#### [THE EXERCISE]
Please count the lines in the listing below that contain the string "Collapse", with case counting, and reply with that number alone.

#### [DATA SHOWN]
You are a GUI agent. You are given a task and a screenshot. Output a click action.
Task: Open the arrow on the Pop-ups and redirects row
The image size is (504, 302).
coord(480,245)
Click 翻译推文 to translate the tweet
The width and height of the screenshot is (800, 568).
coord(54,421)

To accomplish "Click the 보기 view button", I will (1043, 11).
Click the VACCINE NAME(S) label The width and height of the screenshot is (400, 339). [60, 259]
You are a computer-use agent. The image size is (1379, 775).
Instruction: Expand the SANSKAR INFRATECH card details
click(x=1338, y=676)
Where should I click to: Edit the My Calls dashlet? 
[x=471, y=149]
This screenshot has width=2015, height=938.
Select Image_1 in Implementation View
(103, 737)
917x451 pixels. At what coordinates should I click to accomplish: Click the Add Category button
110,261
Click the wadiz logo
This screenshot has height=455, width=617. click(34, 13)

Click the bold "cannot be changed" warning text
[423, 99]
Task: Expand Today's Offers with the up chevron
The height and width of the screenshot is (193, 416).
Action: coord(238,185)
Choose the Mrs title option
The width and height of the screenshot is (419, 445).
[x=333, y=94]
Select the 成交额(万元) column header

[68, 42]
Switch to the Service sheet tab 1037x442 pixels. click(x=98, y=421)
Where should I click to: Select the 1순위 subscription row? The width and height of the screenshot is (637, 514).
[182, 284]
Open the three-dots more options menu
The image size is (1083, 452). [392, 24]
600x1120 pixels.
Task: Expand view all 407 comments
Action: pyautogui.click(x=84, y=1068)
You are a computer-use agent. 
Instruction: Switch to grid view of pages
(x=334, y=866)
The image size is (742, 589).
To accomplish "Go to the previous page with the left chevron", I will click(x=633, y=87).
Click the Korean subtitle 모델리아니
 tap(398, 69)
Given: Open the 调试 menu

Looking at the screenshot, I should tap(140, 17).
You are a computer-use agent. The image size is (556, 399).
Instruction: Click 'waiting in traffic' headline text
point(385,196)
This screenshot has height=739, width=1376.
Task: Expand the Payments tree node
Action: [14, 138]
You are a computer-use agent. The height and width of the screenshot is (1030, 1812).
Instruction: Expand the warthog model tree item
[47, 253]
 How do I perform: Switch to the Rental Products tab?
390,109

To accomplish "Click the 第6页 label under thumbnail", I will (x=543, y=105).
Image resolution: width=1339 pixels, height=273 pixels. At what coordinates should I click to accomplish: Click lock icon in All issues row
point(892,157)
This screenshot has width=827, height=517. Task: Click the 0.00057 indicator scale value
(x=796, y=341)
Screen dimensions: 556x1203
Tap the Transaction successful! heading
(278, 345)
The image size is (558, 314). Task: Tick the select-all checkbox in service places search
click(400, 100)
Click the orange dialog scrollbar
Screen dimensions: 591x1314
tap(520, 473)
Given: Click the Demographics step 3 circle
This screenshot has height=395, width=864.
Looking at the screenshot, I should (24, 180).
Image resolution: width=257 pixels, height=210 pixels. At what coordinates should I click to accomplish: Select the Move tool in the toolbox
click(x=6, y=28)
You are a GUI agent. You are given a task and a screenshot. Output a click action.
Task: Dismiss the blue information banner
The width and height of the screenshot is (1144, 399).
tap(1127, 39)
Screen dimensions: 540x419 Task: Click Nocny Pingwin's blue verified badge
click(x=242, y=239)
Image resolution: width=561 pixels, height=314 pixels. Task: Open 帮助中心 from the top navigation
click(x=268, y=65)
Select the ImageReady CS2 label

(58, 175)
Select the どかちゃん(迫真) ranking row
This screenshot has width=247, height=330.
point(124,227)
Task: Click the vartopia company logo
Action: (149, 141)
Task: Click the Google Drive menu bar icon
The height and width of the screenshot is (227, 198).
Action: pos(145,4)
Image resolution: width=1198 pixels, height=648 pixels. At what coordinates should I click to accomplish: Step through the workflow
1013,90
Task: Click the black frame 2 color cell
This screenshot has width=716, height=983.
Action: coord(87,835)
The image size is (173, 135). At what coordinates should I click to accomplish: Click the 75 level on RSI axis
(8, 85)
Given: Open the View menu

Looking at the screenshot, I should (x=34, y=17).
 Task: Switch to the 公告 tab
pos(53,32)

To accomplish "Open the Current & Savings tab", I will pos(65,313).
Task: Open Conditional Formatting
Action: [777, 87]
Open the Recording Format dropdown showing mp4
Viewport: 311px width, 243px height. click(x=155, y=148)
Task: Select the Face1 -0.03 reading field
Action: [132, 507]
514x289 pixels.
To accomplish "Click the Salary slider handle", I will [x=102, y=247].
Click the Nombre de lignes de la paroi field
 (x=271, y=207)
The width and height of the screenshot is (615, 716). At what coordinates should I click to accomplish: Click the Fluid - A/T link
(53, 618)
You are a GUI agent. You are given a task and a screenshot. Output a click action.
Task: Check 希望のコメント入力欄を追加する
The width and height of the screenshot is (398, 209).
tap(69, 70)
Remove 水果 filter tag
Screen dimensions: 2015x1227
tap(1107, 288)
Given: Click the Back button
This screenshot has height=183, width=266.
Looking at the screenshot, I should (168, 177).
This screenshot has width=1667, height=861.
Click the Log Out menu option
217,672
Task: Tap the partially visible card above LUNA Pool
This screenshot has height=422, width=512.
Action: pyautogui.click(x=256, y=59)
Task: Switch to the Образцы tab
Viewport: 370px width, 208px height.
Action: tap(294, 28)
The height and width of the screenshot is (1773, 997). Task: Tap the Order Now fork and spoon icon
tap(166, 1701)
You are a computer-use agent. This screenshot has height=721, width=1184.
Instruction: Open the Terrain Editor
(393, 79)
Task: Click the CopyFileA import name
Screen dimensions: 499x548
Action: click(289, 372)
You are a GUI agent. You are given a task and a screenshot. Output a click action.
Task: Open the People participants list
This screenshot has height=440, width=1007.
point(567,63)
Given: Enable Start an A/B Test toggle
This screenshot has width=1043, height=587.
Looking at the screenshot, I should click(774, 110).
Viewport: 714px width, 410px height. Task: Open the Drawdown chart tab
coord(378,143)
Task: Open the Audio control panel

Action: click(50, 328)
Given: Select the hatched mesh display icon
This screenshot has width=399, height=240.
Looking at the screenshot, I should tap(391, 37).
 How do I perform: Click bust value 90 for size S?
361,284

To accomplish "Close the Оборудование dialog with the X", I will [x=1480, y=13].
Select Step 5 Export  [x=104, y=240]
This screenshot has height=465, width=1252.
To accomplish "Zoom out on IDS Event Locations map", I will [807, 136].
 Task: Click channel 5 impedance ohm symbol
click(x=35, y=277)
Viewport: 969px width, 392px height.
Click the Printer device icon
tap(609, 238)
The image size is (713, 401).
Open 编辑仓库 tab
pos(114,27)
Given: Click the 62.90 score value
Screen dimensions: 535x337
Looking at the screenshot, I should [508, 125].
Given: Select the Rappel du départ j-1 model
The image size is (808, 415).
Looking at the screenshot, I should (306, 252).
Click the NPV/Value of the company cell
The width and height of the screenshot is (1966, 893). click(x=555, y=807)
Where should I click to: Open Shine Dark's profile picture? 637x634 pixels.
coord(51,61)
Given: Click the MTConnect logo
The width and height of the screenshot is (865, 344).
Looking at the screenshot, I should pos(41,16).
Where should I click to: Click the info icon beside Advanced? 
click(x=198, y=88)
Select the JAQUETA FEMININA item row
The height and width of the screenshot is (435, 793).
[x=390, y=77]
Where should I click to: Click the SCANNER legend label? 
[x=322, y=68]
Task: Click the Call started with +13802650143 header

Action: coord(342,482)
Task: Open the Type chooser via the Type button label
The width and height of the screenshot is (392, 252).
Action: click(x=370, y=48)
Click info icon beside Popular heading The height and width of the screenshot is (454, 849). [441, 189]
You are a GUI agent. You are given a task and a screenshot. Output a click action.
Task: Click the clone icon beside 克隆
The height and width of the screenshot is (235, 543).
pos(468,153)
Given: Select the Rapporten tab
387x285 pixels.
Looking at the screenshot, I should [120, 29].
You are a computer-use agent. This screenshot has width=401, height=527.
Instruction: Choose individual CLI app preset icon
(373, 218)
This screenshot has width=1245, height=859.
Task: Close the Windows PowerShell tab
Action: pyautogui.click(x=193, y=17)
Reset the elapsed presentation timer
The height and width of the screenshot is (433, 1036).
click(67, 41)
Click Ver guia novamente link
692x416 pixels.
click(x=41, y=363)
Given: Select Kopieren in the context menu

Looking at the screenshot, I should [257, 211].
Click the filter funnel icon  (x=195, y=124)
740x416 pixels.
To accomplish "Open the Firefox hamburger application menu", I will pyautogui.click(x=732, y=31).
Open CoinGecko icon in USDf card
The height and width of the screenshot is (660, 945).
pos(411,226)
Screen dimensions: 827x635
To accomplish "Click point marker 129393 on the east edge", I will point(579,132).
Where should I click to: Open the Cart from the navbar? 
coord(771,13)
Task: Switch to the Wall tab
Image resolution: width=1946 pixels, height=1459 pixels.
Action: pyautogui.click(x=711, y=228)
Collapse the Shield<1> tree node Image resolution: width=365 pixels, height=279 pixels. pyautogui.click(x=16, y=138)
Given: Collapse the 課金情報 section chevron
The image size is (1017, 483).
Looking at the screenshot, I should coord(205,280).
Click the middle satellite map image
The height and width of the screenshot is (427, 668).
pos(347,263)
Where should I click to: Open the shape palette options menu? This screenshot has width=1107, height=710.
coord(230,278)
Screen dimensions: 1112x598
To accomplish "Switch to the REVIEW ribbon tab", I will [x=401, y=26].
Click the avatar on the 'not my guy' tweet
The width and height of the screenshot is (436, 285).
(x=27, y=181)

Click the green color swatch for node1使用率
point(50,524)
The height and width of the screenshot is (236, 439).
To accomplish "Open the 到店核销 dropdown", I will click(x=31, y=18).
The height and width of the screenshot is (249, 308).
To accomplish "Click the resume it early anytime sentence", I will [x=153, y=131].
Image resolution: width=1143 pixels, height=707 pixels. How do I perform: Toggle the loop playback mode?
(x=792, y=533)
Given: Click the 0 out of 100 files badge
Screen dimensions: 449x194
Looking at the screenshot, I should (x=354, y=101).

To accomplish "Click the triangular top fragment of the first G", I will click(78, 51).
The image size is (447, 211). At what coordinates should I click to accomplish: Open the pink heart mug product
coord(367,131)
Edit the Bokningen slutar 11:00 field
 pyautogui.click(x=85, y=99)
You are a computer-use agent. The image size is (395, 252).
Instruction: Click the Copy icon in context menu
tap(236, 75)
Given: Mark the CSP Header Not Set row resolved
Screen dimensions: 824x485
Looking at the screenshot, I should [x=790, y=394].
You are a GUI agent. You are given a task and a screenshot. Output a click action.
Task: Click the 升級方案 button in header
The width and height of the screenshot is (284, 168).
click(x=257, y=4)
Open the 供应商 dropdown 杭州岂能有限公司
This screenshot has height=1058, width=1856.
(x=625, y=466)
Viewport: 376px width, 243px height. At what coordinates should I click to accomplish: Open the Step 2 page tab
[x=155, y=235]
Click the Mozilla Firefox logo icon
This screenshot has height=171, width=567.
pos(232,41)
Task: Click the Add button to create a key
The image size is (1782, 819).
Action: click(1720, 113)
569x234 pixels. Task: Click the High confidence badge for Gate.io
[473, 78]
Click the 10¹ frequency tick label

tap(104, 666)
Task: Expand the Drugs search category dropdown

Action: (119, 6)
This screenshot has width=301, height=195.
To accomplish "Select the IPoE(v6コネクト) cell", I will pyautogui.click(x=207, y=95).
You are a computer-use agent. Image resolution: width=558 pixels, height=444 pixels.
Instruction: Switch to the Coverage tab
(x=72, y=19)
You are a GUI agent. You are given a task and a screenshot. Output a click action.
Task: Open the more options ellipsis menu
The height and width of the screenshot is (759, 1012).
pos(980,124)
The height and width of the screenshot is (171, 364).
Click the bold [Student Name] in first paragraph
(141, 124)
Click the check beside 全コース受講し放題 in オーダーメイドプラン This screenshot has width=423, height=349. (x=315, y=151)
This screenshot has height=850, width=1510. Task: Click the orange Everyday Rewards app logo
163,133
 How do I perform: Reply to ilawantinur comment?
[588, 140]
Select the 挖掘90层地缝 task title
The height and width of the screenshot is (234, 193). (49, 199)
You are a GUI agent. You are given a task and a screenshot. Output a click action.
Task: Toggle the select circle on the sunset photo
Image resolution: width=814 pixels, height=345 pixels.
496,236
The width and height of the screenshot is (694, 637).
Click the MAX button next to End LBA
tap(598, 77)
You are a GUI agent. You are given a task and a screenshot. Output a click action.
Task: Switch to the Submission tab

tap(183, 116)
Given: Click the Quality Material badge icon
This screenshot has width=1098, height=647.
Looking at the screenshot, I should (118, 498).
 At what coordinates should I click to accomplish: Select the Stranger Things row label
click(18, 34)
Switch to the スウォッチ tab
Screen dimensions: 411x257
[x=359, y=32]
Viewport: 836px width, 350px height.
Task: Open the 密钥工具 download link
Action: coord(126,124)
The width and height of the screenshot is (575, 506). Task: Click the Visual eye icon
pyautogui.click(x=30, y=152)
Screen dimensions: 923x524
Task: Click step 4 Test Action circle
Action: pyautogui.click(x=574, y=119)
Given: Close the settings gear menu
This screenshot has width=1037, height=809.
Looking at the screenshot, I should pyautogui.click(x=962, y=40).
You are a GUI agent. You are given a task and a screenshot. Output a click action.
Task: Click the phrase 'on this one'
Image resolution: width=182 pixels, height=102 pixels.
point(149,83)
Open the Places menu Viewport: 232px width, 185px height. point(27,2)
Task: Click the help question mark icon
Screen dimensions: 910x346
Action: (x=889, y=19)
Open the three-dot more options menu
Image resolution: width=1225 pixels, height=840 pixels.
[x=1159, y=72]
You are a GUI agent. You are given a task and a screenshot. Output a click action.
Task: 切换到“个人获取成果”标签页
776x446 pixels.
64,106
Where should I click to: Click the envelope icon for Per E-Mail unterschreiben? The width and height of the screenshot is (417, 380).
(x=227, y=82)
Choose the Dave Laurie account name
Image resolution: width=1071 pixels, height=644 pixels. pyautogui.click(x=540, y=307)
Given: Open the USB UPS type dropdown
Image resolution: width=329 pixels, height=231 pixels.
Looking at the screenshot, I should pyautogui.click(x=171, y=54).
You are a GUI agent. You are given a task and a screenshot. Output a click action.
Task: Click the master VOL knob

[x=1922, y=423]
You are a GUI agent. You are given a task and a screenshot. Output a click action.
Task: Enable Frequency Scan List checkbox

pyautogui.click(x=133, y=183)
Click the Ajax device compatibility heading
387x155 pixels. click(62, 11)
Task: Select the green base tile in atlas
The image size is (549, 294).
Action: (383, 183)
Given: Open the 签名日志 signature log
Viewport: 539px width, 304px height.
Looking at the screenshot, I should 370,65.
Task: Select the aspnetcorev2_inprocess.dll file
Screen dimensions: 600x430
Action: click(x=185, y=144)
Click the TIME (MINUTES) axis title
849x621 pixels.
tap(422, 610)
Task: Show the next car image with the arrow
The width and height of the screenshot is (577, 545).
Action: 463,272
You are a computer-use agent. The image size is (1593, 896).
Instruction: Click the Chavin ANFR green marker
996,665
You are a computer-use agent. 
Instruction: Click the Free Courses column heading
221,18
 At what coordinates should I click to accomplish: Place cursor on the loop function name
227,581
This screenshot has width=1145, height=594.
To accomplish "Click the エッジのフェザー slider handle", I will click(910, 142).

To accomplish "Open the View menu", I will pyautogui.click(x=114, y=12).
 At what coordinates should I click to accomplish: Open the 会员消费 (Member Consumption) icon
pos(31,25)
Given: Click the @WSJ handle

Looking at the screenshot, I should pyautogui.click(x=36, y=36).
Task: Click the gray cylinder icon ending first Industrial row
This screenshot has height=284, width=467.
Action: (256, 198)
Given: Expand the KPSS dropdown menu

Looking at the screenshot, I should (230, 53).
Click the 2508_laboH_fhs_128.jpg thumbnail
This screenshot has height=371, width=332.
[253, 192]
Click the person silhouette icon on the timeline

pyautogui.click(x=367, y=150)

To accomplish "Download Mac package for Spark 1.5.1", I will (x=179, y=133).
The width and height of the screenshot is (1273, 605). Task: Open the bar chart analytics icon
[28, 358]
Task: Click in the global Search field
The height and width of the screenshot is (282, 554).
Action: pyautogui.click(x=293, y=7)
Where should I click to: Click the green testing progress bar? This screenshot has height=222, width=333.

#### [RESULT OF THIS EXERCISE]
2